Students should have linear algebraic capabilities that surpass the mere ability to perform linear algebraic computions and that include geometric intuition in normed spaces and inner product spaces. They should be acquainted with the basic principles of numerical mathematics and have programming skills that allow them to work in MatLab or to learn it quickly and independently.

This usually requires that apart from a first-year BSc course in Linear Algebra, the student has followed an advanced course in lineair algebra and/or a course in numerical linear algebra. They have also followed an introductory course in Numerical Mathematics, preferably one that includes the concepts of:

1) Finite Precision Arithmetic
2) Conditioning of a problem, stability of an algorithm

in the context of LU- and QR-factorization. They know elementary unitary maps like plane rotations and reflectors in hyperplanes and their matrices, understand both the Classical and the Modified Gram-Schmidt algorithm, and know the Spectral Theorems for selfadjoint, normal and unitary linearĀ  transformations and the Schur-,Jordan-, and Singular Value factorizations.

These prerequisites and assumed prior knowledge can for example be obtained from:

[1] L.N. Trefethen and D. Bau (1997). Numerical Linear Algebra, SIAM Society for Industrial and Applied Matematics. Lectures 1-31.

[2] A. Quarteroni, R. Sacco and F. Saleri (2006). Numerical Mathematics. Springer Verlag, 2nd edition. Chapters 1-5.

OBTAINING AND TESTING YOUR ASSUMED PRIOR KNOWLEDGE:

The first lecture (3x45 minutes) will be spent on reviewing this material.

At the beginning of the second lecture, a quick multiple-choice test will be given.

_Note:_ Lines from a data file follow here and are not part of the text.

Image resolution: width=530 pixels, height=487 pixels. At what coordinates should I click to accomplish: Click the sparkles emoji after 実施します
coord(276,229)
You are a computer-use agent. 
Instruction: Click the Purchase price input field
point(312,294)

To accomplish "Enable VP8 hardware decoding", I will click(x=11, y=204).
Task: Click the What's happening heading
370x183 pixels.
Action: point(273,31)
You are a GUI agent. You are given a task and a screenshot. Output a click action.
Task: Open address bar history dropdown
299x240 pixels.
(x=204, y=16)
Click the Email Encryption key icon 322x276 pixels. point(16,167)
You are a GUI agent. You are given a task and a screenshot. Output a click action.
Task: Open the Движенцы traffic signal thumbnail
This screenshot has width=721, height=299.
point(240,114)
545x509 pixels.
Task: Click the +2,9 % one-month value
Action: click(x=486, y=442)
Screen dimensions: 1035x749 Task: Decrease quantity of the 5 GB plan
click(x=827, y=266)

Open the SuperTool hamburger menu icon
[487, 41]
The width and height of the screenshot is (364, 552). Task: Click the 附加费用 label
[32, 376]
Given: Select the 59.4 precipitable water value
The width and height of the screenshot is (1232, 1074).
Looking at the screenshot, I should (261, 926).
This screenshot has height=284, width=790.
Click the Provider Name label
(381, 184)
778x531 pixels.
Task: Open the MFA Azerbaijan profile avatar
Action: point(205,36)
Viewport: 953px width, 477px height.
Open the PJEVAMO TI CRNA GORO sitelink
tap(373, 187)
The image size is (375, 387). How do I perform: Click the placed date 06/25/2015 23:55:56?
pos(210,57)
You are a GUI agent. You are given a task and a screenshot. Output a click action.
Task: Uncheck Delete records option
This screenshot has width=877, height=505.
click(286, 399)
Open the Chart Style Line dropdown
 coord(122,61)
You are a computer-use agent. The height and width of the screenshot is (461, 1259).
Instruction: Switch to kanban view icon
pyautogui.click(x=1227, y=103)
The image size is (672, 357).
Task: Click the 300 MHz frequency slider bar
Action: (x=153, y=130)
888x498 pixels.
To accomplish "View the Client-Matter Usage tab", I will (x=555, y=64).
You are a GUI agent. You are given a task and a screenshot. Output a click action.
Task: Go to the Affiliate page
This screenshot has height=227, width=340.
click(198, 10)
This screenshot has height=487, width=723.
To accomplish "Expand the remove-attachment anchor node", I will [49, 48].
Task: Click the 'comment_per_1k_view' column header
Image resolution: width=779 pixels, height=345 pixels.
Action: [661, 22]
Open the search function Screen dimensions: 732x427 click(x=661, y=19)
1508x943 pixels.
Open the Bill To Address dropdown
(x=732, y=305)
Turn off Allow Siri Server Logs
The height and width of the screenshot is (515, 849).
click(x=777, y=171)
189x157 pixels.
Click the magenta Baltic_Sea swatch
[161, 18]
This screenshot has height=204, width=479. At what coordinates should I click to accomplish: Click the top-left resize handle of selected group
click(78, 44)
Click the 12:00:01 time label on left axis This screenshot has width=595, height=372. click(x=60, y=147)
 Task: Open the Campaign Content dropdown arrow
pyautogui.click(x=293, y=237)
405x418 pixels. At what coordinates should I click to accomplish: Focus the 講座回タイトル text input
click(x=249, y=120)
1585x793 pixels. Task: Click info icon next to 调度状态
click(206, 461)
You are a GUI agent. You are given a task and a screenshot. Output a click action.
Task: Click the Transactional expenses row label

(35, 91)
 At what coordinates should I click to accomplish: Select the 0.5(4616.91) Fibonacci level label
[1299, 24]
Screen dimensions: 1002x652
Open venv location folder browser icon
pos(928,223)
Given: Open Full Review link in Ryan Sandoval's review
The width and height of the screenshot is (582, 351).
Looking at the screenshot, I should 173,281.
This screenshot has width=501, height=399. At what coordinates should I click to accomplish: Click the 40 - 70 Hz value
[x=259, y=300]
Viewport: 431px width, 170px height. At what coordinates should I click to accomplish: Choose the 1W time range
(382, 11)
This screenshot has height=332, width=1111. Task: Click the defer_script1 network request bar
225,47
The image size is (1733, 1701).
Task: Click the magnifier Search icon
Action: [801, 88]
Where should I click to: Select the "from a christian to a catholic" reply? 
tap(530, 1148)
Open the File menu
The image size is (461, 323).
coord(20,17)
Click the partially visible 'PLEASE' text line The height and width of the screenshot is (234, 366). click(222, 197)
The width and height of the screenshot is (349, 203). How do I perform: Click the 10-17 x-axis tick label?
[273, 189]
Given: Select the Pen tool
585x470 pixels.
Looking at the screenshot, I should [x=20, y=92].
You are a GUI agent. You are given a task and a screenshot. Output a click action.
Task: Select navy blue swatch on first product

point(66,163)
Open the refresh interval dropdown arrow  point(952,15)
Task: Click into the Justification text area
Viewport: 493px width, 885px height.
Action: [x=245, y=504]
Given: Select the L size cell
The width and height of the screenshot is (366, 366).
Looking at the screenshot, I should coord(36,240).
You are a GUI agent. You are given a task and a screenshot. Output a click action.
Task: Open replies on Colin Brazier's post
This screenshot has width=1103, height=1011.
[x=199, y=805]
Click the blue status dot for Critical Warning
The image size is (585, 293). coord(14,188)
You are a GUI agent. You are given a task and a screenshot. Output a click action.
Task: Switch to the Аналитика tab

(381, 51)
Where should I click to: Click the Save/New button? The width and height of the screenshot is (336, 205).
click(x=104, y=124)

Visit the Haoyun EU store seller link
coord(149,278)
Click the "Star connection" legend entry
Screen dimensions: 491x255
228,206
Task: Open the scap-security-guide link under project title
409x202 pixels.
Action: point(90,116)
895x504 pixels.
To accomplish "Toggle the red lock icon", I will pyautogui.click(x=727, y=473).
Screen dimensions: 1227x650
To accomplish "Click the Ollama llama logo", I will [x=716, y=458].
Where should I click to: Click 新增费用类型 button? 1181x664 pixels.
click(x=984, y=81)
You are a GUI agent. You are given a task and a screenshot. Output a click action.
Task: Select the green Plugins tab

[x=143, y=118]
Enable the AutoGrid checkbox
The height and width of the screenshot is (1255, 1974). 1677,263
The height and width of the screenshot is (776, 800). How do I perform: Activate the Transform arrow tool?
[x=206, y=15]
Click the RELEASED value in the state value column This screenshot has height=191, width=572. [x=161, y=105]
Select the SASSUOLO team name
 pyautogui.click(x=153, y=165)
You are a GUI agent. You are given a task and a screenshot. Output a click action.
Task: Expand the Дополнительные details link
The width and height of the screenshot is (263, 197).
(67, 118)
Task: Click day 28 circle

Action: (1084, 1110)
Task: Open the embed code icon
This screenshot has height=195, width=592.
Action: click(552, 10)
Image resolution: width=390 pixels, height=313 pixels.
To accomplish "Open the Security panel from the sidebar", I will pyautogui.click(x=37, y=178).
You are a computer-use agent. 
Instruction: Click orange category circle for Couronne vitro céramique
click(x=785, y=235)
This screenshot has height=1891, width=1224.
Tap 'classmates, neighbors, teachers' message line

The grade for this test will not count towards the final grade of the course and is only meant to inform the student about his/her mastering of these prerequisites and to serve as an indicator in the decision to follow the course or not.

Aim of the course:

This course is a first introduction into the main aspects of iterative methods to approximate the solutions of finite- but high-dimensional linear equations, eigenvalue-, and singular value problems. Many of these methods are based on the clever reduction of the problem to an approximating problem of much smaller dimensions. The smaller problem yields an approximate solution of the original problem but simultaneously provides information how to set up the next reduced problem whose corresponding approximation is better than the previous one. This leads to a sequence of smaller problems that need to be solved in order to get increasingly better approximations of the solution of the original problem.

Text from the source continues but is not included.